Information: Begin

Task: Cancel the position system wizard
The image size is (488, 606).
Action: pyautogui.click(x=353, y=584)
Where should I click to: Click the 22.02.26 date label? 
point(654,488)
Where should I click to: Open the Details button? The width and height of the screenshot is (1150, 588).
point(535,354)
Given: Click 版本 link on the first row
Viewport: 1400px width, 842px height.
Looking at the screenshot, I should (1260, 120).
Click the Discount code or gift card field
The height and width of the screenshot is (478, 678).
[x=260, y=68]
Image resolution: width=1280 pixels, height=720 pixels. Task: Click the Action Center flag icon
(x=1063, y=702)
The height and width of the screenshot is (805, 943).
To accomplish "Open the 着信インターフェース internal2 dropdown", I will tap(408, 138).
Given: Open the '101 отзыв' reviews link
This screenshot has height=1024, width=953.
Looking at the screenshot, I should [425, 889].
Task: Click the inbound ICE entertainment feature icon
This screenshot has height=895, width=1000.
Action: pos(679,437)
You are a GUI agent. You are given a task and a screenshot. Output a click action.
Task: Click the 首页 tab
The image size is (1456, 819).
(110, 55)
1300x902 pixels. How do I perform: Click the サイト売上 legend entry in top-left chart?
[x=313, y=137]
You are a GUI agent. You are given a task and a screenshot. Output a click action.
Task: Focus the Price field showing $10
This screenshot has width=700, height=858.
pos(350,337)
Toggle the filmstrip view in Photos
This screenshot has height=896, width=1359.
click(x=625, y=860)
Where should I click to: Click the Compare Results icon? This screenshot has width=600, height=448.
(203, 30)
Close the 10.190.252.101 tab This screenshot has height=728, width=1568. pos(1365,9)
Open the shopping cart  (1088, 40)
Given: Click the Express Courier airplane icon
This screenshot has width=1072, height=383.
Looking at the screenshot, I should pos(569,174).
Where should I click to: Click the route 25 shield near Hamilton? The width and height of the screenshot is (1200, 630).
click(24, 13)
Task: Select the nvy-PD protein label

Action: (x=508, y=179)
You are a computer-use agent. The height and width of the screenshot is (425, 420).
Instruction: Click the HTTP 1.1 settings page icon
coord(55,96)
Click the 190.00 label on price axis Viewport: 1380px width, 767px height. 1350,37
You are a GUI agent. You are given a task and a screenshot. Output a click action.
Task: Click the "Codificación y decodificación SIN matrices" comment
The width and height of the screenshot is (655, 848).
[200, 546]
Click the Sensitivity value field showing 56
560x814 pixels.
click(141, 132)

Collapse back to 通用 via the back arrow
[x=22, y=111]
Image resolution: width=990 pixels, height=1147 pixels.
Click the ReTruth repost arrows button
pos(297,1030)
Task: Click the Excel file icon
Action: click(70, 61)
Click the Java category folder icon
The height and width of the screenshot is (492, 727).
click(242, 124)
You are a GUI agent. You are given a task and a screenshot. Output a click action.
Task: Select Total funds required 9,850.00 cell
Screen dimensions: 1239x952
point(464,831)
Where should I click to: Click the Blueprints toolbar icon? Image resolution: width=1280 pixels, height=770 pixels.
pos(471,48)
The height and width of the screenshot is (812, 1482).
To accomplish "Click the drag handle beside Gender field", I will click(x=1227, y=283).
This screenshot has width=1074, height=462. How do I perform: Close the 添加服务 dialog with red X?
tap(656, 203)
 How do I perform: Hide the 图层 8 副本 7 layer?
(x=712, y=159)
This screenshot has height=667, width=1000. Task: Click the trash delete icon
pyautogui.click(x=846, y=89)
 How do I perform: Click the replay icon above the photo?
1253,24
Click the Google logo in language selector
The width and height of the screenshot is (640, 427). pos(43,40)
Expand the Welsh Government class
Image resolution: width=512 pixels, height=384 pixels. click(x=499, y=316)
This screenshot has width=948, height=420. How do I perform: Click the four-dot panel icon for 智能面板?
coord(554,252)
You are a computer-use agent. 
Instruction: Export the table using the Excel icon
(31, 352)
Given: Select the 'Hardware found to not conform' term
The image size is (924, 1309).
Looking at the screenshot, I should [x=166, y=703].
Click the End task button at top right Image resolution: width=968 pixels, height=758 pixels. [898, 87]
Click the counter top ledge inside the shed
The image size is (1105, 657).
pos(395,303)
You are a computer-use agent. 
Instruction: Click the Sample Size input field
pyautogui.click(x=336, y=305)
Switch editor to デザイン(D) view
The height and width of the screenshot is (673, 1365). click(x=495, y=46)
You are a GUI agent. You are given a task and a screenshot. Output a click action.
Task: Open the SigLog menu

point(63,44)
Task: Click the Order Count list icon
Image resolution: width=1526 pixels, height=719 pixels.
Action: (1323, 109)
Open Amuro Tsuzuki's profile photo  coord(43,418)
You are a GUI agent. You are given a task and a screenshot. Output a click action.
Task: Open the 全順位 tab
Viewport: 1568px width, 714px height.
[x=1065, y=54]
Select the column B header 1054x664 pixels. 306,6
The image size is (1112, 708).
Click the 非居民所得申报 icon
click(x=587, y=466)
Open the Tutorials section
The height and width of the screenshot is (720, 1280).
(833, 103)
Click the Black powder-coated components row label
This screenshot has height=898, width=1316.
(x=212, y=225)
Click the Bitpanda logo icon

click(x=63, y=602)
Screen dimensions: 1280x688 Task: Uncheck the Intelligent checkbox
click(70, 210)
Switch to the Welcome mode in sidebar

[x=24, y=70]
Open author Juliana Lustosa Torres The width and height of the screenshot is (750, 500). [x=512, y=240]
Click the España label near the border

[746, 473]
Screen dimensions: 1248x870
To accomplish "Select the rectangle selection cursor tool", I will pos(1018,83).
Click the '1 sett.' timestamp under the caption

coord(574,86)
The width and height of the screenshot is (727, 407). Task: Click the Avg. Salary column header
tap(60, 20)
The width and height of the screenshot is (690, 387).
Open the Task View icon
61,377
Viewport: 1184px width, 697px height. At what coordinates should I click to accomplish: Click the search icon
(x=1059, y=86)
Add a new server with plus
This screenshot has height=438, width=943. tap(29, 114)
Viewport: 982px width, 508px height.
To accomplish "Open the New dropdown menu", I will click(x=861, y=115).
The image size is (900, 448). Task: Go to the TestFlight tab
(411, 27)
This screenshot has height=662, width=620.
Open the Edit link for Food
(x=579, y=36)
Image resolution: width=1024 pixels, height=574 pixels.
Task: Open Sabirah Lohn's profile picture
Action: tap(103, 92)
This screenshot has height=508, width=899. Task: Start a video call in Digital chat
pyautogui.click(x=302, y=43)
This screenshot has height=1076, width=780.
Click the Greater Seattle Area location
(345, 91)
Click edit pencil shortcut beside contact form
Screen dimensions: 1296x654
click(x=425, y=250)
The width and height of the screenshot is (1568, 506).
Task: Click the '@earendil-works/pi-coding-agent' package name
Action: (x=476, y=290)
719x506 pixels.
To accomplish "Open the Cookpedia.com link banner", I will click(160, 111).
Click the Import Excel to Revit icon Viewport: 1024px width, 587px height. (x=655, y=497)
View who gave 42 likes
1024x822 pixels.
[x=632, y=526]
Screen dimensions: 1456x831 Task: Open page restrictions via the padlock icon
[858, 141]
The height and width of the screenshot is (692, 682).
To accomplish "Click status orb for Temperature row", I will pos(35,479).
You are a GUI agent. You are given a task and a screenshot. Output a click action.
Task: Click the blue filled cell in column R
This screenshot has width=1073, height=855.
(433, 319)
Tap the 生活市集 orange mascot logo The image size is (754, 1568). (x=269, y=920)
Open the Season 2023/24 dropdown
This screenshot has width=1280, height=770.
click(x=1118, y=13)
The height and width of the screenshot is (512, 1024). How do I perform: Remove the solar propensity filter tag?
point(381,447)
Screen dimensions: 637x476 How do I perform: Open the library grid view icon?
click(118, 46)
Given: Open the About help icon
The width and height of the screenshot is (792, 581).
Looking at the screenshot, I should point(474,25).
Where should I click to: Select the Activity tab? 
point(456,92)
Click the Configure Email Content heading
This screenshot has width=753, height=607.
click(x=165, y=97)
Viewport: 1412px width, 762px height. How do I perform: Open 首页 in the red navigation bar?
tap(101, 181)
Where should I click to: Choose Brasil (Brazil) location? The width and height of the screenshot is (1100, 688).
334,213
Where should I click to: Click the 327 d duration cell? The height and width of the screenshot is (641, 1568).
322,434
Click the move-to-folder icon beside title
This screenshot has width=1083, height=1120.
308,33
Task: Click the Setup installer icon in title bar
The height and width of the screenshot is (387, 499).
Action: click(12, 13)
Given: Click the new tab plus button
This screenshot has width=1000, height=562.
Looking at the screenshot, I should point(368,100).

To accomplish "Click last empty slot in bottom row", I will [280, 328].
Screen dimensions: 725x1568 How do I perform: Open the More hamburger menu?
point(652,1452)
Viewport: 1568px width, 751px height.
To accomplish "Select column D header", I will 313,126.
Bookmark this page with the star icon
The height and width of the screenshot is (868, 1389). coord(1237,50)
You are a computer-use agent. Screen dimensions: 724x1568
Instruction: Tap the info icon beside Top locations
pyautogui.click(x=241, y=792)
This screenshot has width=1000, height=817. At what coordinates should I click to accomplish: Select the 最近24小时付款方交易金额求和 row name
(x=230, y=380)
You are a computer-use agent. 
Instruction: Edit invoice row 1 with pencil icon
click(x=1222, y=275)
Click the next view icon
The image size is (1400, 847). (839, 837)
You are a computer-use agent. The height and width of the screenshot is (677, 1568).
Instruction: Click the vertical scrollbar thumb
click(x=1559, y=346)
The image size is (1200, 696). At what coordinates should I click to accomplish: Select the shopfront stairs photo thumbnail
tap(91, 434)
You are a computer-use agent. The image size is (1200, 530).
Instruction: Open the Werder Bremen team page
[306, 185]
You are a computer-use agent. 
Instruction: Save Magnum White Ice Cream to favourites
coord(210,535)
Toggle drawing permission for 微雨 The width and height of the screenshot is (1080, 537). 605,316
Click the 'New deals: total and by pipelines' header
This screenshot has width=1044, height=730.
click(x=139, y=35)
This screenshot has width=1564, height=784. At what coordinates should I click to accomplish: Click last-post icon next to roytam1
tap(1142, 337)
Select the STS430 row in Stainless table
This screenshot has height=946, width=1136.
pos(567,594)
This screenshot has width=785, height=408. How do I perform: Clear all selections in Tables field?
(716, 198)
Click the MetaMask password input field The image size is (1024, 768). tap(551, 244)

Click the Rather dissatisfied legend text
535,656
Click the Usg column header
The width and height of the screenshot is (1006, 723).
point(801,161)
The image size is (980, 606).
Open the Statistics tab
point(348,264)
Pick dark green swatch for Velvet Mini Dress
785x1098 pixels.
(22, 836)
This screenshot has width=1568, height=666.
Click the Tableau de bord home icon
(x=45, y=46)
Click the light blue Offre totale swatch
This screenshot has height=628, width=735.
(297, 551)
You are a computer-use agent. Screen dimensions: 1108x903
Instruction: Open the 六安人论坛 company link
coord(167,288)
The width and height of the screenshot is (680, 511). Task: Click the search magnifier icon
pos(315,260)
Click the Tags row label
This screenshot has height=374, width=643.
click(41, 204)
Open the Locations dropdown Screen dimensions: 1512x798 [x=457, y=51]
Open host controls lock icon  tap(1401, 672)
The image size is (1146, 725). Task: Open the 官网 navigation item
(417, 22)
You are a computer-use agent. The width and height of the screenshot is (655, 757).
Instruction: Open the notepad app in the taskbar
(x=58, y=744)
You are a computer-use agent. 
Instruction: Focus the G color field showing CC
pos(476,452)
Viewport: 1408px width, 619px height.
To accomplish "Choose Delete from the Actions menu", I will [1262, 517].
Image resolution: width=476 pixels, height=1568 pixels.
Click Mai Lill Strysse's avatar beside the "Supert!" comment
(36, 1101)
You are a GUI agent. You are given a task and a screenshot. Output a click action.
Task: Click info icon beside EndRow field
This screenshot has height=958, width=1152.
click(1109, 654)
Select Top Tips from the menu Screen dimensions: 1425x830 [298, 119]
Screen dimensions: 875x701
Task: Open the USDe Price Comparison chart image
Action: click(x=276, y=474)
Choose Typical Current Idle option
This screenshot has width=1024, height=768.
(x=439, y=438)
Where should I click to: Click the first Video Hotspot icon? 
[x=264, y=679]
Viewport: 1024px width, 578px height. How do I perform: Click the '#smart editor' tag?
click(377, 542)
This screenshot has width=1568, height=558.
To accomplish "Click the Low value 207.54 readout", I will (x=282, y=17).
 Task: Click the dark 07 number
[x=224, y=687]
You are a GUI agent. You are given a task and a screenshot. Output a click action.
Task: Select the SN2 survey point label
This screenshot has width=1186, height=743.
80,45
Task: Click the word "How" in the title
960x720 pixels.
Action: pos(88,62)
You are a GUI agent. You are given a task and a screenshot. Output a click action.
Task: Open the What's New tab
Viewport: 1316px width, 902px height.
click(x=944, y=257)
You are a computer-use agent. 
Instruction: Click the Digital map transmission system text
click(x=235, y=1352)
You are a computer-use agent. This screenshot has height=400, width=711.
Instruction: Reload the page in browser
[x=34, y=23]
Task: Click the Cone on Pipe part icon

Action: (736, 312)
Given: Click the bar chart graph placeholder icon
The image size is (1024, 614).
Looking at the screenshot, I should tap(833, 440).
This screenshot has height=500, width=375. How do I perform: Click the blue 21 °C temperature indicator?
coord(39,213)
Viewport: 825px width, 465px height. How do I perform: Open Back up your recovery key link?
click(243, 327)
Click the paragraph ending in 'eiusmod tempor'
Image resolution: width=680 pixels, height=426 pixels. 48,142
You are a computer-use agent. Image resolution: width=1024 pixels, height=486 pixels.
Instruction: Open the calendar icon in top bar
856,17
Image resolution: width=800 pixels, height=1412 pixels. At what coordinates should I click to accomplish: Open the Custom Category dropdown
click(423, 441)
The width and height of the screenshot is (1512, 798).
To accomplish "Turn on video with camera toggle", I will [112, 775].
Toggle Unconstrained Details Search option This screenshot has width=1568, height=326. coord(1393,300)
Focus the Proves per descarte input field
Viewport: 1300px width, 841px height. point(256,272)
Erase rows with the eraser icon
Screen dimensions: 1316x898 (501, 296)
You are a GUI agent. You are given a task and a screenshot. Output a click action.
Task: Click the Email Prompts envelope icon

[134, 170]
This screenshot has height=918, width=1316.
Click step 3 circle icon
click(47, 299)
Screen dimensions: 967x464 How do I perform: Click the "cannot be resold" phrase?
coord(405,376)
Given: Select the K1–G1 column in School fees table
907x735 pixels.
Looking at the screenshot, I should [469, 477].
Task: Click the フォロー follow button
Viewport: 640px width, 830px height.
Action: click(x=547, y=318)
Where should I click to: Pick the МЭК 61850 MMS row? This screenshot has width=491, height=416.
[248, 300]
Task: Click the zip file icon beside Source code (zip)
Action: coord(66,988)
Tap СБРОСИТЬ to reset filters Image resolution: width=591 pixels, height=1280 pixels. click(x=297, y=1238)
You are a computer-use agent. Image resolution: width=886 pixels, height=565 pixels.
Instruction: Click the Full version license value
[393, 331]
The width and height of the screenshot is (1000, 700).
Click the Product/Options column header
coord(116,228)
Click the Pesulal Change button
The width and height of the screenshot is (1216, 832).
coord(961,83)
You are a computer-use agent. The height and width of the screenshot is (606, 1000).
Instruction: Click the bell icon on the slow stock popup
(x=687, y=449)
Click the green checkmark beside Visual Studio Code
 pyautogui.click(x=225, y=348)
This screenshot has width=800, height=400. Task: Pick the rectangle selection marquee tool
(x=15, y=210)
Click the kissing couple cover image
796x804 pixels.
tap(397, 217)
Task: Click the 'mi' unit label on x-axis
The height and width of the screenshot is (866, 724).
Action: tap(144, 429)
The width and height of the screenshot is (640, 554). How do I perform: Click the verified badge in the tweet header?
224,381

Information: End

Exercise —
Check each line above for the string "title" and show the ones that have it.

Final answer —
Click the move-to-folder icon beside title
Task: Click the Setup installer icon in title bar
Task: Click the word "How" in the title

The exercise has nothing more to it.